THE TASK >> Read the records below and copy each line that contains "ending".

(Records drawn from a dataset)
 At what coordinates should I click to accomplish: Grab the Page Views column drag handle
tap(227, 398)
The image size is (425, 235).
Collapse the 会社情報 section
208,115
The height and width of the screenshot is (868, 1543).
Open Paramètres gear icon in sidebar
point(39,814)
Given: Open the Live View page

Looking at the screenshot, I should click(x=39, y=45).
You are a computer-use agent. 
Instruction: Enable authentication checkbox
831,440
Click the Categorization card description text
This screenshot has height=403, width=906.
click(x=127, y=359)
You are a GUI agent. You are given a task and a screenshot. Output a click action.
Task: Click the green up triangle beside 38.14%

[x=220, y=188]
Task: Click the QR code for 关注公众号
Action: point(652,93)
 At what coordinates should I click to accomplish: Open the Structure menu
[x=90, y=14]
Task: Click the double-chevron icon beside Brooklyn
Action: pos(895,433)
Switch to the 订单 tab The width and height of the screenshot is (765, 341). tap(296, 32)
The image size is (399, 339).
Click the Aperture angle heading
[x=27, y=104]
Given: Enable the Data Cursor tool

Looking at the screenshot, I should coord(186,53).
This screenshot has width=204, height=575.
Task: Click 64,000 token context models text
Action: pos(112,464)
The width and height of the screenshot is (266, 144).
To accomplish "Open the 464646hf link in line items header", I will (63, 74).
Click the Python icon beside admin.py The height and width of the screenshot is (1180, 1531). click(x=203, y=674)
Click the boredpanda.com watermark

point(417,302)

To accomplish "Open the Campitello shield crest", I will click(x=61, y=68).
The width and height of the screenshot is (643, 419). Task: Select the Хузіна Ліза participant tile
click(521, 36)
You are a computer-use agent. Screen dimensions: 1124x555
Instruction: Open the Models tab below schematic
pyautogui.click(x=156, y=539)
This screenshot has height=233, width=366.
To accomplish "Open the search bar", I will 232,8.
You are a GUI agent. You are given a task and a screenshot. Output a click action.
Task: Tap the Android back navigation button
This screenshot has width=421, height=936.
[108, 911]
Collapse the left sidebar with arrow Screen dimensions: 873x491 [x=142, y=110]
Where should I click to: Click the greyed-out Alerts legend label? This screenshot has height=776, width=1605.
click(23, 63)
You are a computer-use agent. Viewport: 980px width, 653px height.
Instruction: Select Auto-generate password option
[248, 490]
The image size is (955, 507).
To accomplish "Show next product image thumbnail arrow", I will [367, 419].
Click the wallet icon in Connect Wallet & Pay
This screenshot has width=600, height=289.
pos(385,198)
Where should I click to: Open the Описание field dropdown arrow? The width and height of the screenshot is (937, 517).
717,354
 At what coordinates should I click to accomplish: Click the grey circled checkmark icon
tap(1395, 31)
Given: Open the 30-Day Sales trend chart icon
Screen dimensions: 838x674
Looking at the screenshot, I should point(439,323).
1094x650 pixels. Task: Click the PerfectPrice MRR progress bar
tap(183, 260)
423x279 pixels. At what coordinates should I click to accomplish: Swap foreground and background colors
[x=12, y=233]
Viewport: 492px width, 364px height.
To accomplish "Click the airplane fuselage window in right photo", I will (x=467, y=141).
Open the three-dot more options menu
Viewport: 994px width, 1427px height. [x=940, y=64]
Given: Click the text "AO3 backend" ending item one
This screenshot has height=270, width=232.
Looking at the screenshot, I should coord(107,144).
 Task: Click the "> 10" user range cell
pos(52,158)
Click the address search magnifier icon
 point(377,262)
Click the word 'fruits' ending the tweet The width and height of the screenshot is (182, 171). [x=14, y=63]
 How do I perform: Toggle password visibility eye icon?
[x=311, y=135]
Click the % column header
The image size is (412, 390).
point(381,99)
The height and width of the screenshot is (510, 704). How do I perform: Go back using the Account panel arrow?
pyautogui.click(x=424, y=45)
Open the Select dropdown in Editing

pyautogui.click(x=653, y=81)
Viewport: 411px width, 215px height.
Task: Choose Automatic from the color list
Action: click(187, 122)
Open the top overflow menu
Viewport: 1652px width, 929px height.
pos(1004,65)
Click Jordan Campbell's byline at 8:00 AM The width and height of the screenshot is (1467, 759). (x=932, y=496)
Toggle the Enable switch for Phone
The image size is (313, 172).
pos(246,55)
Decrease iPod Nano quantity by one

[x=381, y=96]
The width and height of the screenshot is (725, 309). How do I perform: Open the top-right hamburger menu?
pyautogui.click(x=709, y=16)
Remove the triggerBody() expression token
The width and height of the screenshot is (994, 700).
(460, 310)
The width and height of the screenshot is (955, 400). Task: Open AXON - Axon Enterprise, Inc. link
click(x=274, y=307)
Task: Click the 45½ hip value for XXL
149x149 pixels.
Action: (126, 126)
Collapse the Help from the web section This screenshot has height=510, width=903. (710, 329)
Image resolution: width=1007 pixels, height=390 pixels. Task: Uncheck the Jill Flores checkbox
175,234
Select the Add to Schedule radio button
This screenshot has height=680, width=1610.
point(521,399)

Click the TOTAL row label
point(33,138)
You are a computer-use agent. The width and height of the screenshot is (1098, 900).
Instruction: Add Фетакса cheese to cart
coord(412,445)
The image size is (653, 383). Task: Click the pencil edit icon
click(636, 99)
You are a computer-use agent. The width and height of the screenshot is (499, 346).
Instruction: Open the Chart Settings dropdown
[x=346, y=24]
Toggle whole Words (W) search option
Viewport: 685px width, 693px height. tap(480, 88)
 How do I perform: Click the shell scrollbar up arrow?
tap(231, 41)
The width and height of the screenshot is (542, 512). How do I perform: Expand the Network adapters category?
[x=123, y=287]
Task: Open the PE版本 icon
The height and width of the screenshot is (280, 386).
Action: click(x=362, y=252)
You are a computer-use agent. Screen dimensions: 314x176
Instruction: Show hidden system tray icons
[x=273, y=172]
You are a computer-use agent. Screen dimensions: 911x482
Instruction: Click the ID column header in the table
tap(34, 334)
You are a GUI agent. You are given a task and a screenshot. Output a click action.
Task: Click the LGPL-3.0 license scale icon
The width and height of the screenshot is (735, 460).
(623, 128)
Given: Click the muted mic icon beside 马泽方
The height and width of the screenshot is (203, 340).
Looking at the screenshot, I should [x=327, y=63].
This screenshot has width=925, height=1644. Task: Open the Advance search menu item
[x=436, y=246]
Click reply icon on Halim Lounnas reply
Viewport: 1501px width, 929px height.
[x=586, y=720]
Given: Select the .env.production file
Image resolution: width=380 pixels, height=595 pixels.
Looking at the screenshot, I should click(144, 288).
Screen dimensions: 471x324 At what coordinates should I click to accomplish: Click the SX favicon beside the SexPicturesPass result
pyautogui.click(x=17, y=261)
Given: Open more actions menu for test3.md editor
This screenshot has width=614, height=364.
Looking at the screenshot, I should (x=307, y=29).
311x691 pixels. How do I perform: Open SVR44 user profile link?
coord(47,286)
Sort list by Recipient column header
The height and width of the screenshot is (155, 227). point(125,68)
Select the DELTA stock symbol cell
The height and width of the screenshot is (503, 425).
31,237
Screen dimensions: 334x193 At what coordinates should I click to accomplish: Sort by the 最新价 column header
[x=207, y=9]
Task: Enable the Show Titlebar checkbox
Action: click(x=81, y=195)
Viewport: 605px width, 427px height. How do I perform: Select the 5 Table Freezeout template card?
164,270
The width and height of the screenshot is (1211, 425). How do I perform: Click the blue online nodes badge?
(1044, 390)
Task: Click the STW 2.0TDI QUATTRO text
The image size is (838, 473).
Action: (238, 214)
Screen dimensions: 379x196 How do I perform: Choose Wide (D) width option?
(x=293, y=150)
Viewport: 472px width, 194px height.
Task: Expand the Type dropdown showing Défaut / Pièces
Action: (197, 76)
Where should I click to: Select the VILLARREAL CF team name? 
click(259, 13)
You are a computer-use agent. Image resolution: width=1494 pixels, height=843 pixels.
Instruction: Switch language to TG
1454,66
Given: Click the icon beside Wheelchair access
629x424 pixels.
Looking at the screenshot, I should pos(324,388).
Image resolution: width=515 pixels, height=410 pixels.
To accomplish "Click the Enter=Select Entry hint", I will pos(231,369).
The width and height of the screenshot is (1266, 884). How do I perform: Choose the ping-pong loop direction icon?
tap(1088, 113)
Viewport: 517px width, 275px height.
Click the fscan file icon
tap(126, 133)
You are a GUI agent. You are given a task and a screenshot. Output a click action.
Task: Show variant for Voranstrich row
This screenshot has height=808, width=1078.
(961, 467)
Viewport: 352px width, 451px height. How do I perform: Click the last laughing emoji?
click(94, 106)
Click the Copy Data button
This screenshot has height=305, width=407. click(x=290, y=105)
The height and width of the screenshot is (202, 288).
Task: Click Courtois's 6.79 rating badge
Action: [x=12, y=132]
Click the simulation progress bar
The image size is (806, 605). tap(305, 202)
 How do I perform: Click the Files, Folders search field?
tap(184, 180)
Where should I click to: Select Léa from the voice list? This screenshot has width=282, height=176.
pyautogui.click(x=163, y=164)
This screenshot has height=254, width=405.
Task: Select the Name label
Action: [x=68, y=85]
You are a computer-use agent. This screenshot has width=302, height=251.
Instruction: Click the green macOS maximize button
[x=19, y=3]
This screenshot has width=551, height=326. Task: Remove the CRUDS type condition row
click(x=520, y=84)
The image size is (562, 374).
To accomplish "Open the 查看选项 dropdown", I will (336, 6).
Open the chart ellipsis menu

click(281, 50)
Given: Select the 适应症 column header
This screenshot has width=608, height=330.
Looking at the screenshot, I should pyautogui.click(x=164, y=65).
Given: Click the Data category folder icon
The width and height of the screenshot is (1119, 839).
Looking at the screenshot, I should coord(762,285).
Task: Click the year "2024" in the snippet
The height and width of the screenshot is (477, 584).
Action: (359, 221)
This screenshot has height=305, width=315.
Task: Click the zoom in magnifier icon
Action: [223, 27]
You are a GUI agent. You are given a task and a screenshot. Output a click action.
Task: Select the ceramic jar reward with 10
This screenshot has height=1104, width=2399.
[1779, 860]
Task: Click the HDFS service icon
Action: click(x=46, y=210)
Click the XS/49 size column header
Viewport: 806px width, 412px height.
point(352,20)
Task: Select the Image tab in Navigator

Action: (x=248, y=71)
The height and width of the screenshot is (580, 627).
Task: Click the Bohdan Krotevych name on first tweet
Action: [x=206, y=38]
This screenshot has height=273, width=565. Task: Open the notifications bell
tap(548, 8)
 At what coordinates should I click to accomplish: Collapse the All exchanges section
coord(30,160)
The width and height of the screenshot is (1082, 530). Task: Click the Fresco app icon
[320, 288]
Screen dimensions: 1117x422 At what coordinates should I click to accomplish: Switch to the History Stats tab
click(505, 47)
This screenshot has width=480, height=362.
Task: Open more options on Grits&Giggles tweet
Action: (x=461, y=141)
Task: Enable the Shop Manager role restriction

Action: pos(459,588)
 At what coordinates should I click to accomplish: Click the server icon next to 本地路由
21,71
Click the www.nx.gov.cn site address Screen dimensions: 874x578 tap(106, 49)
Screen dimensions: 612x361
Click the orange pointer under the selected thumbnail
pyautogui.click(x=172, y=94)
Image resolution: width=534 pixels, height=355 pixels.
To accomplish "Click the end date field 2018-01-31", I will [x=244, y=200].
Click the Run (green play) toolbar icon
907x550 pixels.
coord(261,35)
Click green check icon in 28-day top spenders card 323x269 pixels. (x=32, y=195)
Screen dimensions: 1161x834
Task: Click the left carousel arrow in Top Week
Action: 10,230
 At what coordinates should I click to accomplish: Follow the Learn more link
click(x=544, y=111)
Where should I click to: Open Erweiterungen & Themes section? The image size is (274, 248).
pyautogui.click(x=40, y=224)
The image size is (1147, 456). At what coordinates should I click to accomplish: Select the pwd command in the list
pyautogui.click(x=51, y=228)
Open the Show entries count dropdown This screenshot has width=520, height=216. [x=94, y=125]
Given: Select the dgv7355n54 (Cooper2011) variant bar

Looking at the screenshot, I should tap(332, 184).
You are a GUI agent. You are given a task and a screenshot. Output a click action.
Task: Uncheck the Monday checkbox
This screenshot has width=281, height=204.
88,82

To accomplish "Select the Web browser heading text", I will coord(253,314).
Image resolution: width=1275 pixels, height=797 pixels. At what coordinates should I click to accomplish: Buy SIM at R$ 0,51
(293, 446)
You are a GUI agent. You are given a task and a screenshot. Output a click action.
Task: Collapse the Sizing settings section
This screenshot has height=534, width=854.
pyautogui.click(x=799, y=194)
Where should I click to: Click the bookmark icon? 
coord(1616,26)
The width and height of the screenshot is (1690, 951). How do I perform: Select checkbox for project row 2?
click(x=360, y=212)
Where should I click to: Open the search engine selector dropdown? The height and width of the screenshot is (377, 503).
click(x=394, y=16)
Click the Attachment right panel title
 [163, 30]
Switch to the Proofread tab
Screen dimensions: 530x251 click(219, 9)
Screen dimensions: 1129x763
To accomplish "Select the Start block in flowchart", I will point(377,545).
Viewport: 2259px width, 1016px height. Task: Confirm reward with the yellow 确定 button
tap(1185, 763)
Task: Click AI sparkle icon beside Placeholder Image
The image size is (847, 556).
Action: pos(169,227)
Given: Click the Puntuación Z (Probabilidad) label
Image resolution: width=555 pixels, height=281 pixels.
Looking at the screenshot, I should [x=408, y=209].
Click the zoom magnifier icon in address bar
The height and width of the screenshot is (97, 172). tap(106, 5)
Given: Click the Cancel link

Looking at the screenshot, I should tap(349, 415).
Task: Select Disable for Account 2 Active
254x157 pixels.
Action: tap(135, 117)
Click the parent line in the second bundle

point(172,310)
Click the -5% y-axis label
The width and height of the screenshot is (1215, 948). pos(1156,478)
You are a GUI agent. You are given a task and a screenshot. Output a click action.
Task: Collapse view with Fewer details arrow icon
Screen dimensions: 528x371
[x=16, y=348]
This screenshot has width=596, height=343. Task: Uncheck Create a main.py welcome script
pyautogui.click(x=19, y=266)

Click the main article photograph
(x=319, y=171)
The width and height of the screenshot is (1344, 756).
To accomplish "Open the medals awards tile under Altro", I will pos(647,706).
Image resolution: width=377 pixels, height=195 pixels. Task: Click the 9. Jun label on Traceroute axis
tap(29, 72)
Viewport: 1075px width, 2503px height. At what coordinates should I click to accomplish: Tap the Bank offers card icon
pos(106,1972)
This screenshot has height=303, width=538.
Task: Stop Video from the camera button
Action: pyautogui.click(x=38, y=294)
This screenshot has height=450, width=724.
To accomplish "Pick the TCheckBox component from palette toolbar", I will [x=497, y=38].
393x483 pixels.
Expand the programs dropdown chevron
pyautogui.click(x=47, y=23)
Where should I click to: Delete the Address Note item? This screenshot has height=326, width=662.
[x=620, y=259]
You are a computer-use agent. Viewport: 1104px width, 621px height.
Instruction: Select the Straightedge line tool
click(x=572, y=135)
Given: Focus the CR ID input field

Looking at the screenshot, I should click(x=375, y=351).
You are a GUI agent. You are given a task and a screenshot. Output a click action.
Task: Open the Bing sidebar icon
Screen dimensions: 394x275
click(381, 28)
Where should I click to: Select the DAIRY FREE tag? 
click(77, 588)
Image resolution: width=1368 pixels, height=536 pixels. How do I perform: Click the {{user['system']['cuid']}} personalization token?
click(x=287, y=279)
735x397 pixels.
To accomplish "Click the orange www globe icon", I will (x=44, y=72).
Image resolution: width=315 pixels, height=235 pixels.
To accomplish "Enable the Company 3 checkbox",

OUTPUT FOR THIS TASK >>
Given: Click the text "AO3 backend" ending item one
Click the word 'fruits' ending the tweet The width and height of the screenshot is (182, 171). [x=14, y=63]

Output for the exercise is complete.